++++ EXTRACTED INFORMATION
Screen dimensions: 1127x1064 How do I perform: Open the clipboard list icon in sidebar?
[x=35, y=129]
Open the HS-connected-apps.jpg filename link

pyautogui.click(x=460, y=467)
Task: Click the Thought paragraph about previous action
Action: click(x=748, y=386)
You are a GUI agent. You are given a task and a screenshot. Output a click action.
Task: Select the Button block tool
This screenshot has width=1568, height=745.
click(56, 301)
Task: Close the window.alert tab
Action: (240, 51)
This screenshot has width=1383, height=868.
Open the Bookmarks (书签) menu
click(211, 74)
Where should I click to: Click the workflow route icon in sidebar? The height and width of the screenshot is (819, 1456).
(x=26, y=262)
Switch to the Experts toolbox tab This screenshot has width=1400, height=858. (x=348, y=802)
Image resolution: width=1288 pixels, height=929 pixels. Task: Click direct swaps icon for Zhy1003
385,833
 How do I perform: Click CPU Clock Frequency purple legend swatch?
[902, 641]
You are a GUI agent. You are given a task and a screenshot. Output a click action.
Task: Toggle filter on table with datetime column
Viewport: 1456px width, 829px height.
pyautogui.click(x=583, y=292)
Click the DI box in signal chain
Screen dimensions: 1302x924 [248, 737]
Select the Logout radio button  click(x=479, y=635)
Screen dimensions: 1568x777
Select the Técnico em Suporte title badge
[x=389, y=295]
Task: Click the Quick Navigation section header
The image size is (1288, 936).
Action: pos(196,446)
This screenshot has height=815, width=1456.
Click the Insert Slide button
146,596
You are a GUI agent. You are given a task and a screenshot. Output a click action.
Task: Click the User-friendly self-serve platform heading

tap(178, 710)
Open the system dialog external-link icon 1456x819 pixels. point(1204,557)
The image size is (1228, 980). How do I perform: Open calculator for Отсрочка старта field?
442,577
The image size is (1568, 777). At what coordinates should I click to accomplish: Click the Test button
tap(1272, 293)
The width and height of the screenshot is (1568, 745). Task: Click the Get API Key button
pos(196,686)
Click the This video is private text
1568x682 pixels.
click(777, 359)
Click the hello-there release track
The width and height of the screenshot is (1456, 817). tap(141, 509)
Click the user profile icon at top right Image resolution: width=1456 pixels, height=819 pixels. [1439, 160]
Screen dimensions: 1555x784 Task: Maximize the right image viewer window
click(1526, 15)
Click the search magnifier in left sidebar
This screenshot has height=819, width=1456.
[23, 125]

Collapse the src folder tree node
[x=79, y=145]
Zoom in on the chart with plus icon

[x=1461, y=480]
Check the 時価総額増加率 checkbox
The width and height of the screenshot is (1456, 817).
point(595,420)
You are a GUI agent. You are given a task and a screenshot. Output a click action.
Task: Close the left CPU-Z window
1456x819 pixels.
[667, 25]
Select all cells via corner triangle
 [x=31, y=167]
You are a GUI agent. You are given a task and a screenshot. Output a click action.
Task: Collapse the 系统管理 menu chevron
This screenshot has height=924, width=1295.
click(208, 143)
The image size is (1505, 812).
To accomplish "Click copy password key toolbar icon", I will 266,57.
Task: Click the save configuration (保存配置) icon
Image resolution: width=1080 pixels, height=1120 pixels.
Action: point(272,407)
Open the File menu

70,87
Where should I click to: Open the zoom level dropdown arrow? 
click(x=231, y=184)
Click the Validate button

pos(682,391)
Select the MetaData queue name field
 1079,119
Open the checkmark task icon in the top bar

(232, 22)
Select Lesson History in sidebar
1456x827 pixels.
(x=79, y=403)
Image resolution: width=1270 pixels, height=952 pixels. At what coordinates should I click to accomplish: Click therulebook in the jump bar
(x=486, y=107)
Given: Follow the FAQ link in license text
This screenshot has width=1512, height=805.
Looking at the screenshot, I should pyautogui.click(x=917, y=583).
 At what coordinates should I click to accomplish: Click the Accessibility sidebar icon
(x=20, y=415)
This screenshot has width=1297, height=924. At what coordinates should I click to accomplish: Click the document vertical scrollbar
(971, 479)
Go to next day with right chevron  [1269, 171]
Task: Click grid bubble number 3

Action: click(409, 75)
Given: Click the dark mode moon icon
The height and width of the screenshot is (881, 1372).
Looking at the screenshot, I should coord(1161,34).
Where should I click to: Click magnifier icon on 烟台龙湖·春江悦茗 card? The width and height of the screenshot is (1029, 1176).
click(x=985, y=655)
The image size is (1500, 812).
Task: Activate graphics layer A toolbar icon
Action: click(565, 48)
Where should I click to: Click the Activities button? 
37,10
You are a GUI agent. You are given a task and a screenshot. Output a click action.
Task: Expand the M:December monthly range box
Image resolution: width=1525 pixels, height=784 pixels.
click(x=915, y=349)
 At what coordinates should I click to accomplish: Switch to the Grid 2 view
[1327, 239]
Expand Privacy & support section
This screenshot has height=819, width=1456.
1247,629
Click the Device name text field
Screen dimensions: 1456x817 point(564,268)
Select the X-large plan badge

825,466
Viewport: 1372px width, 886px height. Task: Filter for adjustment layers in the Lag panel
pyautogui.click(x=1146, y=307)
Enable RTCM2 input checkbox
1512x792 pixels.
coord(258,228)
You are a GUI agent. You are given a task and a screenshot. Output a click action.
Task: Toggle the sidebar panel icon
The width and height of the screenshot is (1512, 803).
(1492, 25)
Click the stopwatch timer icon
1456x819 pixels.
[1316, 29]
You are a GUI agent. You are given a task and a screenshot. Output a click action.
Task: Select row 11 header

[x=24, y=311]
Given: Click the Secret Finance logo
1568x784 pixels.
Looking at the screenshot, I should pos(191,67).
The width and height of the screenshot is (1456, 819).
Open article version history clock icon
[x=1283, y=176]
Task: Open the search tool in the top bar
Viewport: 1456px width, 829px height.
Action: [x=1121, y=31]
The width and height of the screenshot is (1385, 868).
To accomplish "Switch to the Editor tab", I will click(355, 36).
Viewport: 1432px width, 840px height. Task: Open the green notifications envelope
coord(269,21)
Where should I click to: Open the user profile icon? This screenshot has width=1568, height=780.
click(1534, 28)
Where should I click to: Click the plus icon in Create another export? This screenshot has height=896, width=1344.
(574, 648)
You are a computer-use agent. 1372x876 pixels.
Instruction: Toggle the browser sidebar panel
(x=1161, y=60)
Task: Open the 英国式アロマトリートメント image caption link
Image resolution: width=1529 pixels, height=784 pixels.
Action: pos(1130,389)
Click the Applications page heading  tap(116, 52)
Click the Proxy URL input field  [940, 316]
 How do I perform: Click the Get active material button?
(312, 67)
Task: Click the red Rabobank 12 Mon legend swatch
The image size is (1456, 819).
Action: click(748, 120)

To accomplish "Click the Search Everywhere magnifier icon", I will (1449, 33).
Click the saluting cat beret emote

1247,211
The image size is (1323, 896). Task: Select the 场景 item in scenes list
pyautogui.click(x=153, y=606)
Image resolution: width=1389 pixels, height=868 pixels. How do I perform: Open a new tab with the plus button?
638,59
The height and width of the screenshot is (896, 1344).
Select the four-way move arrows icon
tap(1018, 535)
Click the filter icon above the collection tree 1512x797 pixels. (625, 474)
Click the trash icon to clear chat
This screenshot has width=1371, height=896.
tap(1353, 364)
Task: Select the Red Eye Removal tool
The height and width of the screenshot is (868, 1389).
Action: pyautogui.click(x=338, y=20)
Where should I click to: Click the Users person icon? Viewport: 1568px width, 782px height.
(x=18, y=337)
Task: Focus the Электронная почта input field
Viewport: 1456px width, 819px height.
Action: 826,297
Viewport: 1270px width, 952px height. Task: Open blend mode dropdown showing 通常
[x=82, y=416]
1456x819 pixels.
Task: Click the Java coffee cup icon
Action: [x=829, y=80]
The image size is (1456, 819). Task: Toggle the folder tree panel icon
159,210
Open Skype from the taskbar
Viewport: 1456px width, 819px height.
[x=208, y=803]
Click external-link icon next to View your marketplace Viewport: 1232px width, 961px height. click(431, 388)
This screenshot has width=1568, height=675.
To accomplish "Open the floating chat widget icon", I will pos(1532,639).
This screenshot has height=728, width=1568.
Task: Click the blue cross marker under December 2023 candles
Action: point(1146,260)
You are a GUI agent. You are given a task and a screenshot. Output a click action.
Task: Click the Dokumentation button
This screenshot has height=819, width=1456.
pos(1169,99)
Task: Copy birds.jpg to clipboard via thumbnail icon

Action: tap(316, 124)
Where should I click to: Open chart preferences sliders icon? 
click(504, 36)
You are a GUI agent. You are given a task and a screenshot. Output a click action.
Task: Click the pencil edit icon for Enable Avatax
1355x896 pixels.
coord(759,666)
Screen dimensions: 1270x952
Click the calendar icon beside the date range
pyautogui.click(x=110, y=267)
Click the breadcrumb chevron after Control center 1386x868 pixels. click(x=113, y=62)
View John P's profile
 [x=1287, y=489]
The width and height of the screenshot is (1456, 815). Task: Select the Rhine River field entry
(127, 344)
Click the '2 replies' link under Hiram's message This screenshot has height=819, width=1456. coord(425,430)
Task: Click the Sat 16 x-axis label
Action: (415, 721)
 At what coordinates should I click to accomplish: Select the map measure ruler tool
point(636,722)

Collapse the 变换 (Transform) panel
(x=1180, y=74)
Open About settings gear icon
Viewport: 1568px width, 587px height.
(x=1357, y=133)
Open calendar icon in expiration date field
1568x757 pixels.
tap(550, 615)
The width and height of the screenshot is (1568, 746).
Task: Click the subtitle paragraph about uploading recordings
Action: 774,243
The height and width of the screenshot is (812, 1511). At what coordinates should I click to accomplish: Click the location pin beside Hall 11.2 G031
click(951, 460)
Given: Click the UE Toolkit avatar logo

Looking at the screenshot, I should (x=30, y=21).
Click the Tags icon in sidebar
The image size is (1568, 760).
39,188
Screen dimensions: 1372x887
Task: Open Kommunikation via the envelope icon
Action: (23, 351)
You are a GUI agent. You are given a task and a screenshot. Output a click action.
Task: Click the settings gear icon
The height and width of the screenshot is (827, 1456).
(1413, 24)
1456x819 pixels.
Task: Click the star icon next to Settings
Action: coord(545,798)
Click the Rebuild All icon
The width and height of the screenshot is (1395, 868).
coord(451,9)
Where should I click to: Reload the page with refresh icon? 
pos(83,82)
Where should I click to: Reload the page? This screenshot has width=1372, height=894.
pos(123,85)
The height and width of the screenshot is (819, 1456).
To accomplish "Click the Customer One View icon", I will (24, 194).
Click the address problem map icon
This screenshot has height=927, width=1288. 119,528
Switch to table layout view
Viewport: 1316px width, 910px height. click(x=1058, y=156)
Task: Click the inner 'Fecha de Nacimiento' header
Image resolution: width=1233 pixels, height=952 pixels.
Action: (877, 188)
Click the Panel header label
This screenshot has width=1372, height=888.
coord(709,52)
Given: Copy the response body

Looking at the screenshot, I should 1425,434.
++++++++
> [TASK TO COMPLETE]:
How many lines in the entries above hold the string "Enable"? Answer with the number and nothing more.

> [SOLUTION TO THE EXERCISE]:
2